» Input material:

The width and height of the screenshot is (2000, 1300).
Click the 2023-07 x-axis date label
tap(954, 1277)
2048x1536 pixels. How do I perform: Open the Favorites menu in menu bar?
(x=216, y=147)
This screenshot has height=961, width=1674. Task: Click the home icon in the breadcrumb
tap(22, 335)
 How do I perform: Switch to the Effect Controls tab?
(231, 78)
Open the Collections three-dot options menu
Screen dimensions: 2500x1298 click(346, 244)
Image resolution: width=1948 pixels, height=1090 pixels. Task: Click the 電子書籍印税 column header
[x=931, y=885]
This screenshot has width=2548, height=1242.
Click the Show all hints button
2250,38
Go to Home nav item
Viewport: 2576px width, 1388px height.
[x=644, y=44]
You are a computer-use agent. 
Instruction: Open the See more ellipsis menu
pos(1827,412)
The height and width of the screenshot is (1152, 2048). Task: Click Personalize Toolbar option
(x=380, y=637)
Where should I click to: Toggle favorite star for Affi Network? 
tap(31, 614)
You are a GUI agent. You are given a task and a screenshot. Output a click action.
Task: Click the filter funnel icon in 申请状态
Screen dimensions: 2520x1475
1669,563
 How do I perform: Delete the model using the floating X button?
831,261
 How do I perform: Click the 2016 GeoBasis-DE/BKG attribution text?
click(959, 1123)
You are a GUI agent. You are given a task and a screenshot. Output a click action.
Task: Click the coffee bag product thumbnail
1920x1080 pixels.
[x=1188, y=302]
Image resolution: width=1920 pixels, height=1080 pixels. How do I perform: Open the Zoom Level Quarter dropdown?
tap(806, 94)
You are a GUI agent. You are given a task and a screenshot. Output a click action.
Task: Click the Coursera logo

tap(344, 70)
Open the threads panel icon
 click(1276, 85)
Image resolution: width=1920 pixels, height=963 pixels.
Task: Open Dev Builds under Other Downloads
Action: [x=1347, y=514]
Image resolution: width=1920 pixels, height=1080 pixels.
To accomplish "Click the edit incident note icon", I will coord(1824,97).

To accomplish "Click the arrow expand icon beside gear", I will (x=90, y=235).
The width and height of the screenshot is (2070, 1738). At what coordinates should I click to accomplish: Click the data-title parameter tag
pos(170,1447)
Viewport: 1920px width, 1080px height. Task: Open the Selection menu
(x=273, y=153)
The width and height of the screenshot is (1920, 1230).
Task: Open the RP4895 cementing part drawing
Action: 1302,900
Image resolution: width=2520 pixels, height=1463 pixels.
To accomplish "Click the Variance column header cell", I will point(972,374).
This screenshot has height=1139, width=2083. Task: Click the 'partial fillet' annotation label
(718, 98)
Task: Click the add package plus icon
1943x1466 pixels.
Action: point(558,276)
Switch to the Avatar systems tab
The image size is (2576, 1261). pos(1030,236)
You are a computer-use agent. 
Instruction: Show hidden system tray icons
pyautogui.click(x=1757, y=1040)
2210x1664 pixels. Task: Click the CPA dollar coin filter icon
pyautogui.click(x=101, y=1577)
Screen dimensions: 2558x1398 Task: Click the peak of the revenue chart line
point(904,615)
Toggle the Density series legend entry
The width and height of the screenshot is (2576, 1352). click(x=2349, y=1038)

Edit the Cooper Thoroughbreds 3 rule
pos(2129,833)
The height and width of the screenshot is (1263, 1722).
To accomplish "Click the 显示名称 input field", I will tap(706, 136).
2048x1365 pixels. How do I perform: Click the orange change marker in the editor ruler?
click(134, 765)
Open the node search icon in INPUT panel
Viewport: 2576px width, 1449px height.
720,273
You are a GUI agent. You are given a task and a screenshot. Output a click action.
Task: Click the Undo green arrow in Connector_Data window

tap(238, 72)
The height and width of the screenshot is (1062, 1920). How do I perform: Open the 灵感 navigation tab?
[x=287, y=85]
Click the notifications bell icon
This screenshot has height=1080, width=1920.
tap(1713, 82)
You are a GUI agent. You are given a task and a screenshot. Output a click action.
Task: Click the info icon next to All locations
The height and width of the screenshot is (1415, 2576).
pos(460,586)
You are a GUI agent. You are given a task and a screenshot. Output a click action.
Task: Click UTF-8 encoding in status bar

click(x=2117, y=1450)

» Task instructions:
Show the lines of the records that include the string "will".

» Solution below:
To accomplish "Click the edit incident note icon", I will coord(1824,97).
To accomplish "Click the arrow expand icon beside gear", I will (x=90, y=235).
To accomplish "Click the Variance column header cell", I will point(972,374).
To accomplish "Click the 显示名称 input field", I will tap(706, 136).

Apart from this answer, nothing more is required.